What is being asked:
Counting only the lines below that contain the word "will", what is the total? Give it with no other words.

(Records excerpted from a collection)
• • •
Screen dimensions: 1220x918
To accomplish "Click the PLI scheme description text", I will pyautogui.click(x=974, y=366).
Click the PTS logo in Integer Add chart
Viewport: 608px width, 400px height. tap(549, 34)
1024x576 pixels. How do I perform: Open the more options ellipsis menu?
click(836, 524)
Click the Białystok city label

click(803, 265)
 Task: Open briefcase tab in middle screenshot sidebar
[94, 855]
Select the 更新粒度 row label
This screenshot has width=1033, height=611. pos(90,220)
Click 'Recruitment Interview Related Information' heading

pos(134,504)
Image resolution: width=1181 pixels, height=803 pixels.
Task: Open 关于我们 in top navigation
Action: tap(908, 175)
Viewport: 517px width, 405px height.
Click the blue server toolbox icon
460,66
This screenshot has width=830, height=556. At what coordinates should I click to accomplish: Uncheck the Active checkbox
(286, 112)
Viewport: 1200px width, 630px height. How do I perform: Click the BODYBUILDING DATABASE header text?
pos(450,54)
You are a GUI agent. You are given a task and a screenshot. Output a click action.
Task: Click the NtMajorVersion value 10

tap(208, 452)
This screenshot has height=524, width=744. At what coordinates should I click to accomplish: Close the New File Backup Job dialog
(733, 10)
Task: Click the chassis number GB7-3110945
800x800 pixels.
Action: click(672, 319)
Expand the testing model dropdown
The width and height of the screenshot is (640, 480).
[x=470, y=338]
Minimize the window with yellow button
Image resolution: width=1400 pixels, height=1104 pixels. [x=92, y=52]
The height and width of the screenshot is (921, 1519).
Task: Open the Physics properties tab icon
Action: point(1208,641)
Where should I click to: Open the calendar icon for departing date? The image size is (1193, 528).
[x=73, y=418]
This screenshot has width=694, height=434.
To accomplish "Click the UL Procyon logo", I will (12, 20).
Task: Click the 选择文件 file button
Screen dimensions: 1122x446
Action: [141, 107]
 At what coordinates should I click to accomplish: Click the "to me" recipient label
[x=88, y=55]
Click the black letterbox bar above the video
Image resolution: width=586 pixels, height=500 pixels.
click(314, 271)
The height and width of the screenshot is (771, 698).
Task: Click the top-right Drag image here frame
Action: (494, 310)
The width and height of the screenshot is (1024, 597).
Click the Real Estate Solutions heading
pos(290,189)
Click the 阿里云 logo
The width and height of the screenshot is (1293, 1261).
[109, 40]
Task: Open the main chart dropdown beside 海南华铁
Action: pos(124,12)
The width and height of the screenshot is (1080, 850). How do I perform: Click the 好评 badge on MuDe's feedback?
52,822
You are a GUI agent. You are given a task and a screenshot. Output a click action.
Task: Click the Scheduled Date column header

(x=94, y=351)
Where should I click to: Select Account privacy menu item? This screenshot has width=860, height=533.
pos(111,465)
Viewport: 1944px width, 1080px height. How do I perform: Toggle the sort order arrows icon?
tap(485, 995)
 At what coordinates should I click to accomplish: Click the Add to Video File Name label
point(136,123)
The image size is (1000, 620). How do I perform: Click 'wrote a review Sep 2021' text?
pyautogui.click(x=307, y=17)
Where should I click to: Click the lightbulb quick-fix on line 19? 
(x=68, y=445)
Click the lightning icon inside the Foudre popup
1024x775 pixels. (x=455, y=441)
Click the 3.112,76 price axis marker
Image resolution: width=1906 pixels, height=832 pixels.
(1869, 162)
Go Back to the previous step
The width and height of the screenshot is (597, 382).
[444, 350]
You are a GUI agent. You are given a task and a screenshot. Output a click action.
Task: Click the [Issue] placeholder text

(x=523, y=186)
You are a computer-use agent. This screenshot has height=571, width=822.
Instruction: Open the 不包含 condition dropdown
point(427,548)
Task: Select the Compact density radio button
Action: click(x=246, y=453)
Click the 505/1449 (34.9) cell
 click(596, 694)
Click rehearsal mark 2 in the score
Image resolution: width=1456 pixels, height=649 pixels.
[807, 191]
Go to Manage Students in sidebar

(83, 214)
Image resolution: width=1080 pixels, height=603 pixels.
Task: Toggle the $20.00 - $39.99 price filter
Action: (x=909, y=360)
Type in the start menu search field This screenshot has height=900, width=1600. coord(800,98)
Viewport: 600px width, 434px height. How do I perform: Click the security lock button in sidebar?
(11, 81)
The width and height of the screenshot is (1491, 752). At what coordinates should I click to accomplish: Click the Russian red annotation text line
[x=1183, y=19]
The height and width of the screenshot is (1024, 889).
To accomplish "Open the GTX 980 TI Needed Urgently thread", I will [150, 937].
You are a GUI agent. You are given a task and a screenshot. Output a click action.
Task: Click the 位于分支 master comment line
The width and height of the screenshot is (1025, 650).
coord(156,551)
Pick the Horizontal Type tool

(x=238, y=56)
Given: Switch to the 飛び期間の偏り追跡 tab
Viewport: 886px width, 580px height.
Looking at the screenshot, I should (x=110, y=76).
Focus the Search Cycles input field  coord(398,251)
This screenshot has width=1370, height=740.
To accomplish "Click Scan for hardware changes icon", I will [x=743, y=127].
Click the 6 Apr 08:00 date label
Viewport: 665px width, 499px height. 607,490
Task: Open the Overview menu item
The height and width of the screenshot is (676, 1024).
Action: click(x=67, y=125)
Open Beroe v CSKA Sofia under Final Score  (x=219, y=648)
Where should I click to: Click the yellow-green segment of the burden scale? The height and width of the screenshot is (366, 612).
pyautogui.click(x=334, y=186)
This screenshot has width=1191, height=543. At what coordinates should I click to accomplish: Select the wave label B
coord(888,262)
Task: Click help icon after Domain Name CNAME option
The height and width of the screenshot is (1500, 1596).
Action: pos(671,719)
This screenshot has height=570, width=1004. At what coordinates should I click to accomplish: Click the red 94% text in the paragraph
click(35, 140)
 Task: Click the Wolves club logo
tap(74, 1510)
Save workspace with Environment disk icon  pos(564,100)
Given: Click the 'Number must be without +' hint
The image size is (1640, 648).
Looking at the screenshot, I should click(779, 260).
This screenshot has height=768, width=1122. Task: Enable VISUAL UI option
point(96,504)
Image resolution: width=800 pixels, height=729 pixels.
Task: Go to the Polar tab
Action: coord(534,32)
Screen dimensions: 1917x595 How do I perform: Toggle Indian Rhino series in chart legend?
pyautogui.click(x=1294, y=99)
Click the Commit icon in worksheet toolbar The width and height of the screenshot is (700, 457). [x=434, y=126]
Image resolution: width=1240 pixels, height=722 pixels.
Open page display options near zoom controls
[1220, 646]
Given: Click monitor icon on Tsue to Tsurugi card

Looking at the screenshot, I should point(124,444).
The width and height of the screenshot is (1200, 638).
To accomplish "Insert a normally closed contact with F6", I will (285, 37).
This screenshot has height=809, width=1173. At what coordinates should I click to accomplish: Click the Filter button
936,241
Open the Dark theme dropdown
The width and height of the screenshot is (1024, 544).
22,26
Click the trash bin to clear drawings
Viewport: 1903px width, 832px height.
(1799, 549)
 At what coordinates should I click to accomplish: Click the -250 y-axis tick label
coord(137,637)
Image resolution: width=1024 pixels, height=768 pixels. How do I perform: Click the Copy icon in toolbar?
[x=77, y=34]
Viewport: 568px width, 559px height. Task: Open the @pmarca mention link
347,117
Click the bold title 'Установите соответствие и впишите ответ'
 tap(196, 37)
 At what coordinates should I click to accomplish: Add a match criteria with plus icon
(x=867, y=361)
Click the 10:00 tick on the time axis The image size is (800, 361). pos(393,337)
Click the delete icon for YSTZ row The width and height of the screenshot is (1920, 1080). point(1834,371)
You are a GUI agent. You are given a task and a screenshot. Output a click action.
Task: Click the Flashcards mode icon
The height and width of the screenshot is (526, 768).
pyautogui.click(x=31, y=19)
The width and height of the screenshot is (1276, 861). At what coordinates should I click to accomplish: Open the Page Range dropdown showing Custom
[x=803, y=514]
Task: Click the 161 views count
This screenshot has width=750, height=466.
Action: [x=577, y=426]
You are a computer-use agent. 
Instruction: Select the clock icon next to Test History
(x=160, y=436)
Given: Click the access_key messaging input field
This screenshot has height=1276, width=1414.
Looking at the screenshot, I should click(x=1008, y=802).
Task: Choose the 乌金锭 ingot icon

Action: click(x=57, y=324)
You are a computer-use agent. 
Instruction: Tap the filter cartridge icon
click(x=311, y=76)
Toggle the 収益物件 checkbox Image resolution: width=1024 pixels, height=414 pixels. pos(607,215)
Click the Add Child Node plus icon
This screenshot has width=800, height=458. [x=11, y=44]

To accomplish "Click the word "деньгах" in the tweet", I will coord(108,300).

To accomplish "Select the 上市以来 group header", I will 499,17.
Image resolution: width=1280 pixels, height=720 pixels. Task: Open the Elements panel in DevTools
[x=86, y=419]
• • •
Output for this exercise:
7